* **TASK**
Go to the line holding "The height and width of the screenshot is (847, 727)." in the entries below and write out exactly every line down to and including the line holding "Given: Open the tab list dropdown chevron".

* **RECORDS TO PROCESS**
========================================
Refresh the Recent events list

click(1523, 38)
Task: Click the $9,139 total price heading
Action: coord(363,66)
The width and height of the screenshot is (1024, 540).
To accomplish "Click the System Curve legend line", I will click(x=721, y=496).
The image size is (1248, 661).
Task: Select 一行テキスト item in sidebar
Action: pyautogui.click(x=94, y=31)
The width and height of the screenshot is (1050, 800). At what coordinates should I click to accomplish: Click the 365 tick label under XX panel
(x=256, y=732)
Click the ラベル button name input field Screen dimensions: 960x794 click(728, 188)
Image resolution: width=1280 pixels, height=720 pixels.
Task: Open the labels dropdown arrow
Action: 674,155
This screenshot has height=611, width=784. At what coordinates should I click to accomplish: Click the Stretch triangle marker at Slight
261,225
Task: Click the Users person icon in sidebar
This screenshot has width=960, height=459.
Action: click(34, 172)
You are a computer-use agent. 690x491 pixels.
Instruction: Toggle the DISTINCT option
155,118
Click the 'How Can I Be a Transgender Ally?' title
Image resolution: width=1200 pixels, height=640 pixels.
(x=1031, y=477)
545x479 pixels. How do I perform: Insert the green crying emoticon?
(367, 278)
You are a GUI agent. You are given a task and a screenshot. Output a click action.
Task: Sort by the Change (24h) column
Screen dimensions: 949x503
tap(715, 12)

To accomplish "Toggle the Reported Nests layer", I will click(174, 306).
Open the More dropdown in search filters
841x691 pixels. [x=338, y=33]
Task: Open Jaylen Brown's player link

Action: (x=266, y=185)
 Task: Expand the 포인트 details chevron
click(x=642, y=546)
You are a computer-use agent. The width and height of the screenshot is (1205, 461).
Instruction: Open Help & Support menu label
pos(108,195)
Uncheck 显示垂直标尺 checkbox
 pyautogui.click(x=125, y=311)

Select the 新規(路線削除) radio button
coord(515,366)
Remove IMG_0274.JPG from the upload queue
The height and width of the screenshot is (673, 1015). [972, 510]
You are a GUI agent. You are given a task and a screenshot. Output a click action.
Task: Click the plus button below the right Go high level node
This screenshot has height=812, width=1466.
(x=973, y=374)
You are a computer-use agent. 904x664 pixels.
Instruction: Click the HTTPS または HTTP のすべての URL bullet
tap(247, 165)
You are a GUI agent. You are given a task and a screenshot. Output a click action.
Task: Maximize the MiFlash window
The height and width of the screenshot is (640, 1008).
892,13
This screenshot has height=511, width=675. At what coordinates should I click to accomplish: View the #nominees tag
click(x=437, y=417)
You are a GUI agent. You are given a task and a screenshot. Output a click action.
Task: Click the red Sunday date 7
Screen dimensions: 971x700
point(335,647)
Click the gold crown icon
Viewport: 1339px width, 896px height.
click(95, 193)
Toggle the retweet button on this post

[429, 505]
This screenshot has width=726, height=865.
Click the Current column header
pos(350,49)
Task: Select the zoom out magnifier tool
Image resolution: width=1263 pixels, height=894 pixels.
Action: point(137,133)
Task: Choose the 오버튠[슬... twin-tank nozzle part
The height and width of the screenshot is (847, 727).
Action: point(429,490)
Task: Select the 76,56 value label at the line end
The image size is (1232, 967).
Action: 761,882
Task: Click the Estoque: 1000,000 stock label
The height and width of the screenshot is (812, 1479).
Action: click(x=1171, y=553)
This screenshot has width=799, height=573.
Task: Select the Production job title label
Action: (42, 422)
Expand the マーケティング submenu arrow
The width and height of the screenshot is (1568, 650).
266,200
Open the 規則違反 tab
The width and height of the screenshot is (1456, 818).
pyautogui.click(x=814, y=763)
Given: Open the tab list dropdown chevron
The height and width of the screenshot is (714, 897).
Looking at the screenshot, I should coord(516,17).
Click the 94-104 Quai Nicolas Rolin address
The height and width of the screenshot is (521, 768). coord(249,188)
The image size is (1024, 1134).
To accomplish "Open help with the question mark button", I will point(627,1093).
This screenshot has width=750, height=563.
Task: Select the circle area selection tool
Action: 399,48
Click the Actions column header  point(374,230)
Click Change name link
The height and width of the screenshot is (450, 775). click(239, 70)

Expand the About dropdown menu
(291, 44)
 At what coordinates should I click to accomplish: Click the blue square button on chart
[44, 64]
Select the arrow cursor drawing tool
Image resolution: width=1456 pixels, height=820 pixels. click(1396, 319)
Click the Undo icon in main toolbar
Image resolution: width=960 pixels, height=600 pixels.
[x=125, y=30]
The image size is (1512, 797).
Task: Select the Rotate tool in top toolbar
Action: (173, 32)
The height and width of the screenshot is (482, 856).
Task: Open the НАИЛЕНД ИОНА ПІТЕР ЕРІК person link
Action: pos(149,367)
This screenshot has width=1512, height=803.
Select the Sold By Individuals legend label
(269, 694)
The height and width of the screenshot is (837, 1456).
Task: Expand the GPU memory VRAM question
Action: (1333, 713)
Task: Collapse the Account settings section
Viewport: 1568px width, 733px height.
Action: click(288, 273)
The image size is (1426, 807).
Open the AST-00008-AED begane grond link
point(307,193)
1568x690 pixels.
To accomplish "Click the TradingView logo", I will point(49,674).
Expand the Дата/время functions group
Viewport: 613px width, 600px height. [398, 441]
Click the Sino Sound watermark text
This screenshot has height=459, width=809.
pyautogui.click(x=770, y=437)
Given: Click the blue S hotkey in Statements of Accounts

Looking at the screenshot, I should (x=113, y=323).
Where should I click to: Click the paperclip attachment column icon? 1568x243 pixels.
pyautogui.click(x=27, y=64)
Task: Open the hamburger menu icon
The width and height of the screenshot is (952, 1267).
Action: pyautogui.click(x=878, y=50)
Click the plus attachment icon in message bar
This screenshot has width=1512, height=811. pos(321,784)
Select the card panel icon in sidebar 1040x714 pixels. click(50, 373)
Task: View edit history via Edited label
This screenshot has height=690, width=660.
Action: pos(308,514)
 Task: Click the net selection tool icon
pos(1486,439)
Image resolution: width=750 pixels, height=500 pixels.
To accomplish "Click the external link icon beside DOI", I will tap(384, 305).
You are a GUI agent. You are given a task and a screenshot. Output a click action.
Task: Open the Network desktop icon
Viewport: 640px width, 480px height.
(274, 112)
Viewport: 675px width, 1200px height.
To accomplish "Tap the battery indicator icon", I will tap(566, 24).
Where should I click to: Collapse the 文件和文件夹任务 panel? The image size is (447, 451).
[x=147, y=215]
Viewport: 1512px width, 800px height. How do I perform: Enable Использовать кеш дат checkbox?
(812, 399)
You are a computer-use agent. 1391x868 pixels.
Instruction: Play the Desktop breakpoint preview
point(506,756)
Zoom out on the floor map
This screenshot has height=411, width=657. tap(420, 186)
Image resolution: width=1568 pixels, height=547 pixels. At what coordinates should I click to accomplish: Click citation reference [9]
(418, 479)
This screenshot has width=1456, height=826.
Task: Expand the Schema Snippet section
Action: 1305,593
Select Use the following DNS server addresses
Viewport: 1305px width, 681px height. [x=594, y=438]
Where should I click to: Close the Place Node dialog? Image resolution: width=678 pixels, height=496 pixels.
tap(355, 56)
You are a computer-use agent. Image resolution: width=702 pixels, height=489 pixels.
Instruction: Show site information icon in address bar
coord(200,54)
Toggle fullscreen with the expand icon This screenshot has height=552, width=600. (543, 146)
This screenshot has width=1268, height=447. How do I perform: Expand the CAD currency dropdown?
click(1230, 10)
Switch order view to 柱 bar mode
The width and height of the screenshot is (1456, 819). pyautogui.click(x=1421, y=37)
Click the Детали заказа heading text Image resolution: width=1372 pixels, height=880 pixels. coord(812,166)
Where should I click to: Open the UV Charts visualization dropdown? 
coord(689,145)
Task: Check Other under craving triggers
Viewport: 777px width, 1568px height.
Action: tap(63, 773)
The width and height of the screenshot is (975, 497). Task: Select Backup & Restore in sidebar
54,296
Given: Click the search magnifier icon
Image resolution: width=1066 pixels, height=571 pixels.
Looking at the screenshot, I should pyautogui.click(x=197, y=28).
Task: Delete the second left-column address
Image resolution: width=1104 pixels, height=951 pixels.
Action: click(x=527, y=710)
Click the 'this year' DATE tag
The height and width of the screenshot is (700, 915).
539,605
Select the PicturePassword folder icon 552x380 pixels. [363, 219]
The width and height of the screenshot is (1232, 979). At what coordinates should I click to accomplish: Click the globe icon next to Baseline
========================================
* **EXERCISE RESPONSE**
The height and width of the screenshot is (847, 727).
Action: point(429,490)
Task: Select the 76,56 value label at the line end
The image size is (1232, 967).
Action: 761,882
Task: Click the Estoque: 1000,000 stock label
The height and width of the screenshot is (812, 1479).
Action: click(x=1171, y=553)
This screenshot has width=799, height=573.
Task: Select the Production job title label
Action: (42, 422)
Expand the マーケティング submenu arrow
The width and height of the screenshot is (1568, 650).
266,200
Open the 規則違反 tab
The width and height of the screenshot is (1456, 818).
pyautogui.click(x=814, y=763)
Given: Open the tab list dropdown chevron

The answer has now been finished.